It’s really easy to brush off bringing the staff together for a recruiting meeting. After all, isn’t EVERY minute “in the field” working with your current team or communicating with a recruit the most important use of everyone’s time?
I’d say, NO, always being in the field isn’t the most important use of your time.
The time you spend developing yourself and your staff to be more competent and confident with recruiting pays huge dividends with increased commitments of a higher caliber recruit, and gives you precious time back because you are multiplying your efforts with a team!
The benefits of consistent and timely connections outside the “front line” include improvement in:
- Readiness: Prepare to maximize every recruiting opportunity by strengthening their skills, mindset and knowledge.
- Recharging: It’s tough out there. All of us need time to be re-energized to give it their all back in the field. Better with you and their colleagues rather than the local coffee shop.
- Repeatability: The staff needs time to review and learn from each other so all can repeat what goes well (and stop what isn’t working as soon as possible). Coaches on your staff like to know they’re not alone “out there.” The other coaches have the same frustrations, challenges and home-runs. Now they can stop wasting time trying to figure out what they should/should not be doing or calling each other.

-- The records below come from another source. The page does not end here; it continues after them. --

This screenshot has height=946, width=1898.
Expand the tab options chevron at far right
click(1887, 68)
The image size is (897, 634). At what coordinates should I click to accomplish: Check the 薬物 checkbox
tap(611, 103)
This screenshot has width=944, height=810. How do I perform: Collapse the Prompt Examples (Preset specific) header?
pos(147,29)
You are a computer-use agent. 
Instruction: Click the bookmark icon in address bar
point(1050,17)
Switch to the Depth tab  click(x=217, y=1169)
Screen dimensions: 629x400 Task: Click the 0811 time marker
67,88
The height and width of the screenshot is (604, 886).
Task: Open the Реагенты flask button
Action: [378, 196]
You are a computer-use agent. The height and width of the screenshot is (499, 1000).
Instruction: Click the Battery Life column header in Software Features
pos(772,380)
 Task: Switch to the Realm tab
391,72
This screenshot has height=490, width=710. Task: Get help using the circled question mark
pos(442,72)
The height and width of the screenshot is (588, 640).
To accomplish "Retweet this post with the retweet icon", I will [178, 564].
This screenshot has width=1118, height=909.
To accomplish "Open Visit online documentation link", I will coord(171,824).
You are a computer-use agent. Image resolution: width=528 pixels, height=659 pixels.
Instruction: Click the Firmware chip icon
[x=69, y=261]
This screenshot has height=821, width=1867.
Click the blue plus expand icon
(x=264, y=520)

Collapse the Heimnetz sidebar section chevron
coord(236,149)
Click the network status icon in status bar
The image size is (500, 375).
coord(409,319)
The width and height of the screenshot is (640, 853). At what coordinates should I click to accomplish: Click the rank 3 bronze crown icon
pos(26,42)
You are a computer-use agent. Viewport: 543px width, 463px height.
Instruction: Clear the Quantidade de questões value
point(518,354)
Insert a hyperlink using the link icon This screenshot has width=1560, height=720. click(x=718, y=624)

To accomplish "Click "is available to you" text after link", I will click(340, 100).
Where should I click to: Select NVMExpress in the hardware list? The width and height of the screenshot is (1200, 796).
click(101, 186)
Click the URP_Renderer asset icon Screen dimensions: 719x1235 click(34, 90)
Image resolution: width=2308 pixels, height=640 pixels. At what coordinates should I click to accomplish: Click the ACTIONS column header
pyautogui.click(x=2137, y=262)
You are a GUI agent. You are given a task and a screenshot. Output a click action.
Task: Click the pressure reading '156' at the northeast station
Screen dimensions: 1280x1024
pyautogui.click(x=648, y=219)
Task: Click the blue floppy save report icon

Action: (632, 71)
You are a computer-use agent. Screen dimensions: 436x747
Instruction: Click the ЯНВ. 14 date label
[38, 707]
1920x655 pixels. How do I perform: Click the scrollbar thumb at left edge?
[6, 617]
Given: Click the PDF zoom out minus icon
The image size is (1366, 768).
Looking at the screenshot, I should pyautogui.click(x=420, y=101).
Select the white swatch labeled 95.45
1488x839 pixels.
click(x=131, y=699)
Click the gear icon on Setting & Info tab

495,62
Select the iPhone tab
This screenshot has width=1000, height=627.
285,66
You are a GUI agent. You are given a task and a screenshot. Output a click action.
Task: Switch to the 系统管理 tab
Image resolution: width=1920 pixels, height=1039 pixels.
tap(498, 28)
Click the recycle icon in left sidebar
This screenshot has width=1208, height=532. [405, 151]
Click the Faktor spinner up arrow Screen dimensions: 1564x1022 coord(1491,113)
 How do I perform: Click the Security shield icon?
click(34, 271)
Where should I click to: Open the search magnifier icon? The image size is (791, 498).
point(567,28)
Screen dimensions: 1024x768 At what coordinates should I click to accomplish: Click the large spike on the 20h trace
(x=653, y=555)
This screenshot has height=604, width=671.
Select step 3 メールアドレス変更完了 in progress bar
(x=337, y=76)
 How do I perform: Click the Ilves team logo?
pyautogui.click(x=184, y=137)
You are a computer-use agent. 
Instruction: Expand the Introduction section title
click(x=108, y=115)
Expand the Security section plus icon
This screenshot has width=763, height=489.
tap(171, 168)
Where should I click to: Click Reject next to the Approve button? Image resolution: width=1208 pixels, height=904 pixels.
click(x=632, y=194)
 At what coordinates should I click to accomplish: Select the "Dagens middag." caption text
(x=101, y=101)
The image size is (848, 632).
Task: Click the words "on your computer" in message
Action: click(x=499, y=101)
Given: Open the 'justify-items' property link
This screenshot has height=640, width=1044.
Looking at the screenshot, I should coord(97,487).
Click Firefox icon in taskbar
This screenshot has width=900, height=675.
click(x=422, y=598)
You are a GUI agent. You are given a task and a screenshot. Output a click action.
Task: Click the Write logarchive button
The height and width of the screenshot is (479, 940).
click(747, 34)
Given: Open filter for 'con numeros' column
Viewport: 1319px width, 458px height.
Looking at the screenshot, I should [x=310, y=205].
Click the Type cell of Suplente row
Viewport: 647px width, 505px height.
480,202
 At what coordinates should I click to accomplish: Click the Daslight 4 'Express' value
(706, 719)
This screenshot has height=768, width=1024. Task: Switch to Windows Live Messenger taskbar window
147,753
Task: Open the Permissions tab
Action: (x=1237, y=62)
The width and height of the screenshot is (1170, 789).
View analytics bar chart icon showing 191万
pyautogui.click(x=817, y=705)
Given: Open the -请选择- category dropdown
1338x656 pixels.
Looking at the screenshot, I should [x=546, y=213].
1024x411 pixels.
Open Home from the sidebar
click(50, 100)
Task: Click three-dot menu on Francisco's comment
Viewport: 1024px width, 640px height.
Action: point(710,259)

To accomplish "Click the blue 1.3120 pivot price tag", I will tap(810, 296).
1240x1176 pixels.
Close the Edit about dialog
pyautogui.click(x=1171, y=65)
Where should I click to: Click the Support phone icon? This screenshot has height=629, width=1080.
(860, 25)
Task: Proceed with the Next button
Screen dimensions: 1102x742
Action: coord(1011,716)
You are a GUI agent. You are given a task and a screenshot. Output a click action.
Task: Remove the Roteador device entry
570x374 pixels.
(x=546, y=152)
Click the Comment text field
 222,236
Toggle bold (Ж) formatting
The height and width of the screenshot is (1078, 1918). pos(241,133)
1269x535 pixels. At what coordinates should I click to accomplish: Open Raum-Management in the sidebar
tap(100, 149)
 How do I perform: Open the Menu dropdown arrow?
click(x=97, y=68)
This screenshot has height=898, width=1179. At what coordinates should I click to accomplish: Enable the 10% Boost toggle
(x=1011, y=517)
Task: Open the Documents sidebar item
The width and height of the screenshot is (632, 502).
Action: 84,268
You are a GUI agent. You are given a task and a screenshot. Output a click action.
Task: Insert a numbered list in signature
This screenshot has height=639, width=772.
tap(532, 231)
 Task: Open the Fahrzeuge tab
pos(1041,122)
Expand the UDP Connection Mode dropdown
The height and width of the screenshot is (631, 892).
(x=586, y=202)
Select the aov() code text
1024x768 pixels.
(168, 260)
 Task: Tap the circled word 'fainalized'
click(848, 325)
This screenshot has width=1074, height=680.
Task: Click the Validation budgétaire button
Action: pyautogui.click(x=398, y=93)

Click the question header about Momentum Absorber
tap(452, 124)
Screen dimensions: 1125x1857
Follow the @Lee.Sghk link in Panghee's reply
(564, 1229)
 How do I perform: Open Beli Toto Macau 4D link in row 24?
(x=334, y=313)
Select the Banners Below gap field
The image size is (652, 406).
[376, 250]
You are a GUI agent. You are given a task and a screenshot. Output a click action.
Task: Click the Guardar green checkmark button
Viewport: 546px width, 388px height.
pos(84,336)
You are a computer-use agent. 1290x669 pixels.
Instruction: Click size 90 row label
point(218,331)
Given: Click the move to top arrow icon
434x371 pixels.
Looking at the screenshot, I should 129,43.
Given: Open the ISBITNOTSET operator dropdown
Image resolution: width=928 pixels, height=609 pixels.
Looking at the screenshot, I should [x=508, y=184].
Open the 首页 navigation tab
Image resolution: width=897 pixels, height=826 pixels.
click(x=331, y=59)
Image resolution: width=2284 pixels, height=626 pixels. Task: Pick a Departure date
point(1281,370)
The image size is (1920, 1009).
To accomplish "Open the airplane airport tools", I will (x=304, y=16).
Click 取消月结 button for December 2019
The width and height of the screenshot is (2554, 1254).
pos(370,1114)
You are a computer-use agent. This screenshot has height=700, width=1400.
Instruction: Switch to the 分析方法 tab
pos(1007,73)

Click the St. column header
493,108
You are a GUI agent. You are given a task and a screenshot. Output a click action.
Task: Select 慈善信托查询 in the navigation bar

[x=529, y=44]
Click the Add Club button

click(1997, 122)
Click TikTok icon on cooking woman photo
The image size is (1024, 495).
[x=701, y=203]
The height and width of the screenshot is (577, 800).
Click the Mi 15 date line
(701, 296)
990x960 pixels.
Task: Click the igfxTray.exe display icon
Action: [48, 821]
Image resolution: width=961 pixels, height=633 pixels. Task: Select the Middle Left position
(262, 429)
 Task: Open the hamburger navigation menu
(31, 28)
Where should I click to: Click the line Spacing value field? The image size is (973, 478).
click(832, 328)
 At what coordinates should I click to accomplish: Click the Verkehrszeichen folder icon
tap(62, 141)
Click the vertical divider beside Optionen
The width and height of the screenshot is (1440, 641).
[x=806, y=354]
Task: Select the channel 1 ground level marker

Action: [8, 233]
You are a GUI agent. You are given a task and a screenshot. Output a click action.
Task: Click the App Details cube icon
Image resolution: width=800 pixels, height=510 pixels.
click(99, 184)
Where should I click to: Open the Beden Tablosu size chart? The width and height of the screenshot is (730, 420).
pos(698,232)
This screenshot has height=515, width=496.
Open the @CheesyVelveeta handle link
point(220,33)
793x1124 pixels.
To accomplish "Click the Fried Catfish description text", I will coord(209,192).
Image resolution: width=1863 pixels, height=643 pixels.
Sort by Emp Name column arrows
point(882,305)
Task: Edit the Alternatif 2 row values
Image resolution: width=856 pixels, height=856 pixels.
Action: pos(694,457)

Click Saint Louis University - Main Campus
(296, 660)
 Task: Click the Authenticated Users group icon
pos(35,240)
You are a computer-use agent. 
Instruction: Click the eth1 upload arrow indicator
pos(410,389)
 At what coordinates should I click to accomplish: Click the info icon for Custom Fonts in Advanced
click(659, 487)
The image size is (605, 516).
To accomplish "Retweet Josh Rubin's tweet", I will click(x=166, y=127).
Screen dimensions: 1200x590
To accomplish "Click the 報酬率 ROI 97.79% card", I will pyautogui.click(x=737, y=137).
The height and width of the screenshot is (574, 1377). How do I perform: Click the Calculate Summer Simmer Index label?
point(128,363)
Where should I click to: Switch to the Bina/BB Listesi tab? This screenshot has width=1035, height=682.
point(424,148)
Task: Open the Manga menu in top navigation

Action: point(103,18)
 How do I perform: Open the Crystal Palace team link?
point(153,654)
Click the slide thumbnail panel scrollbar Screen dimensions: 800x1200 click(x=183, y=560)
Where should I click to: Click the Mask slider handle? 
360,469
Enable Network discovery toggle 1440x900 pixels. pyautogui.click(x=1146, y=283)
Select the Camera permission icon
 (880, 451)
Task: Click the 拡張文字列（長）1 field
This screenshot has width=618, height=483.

- Retention: Turnover decreases when there are regular touch-backs with you and the rest of team.
Recruiting Meetings Must Be Timely
Okay, if these benefits are important, then how do you ensure your meetings are timely? There are several ways:
Hold regularly scheduled recruiting meetings often enough to keep your staff at top performance. Weekly is most ideal.
There is a very successful D1 volleyball program we work with that breaks her 60 minute weekly recruiting meeting into 45 minutes of training and 15 minutes of need-to-know info. Her results speak for themselves. “Our staff had less turnover and higher results that many of the other teams we compete against.
Here is a simple guideline to follow for how to break up your meeting time:
- 10% focused on the past (recruiting results, wins, losses, etc.)
- 10% on the present (current top recruits you are speaking to, operations updates, etc)
- 80% building for the future
For a 60-minute meeting, that’s about 10 minutes of what happened, 10 minutes of present information and 40 minutes to help them better recruit in the future!
A meeting becomes timely when more focus is on the future — equipping the staff to sell your program in more and better ways, get in front of more recruits, build their confidence and competence to keep the recruiting process moving along.
You will capture and expand more of that elusive time and multiply your efforts as you deliver more timely and effective recruiting meetings.
Mandy Green is a national recruiting advisor for Tudor Collegiate Strategies and the founder of the Busy Coach program for college coaches. Her advice and training has helped hundreds of coaching staffs around the country for years. To discover her resources that might be right for you, click here.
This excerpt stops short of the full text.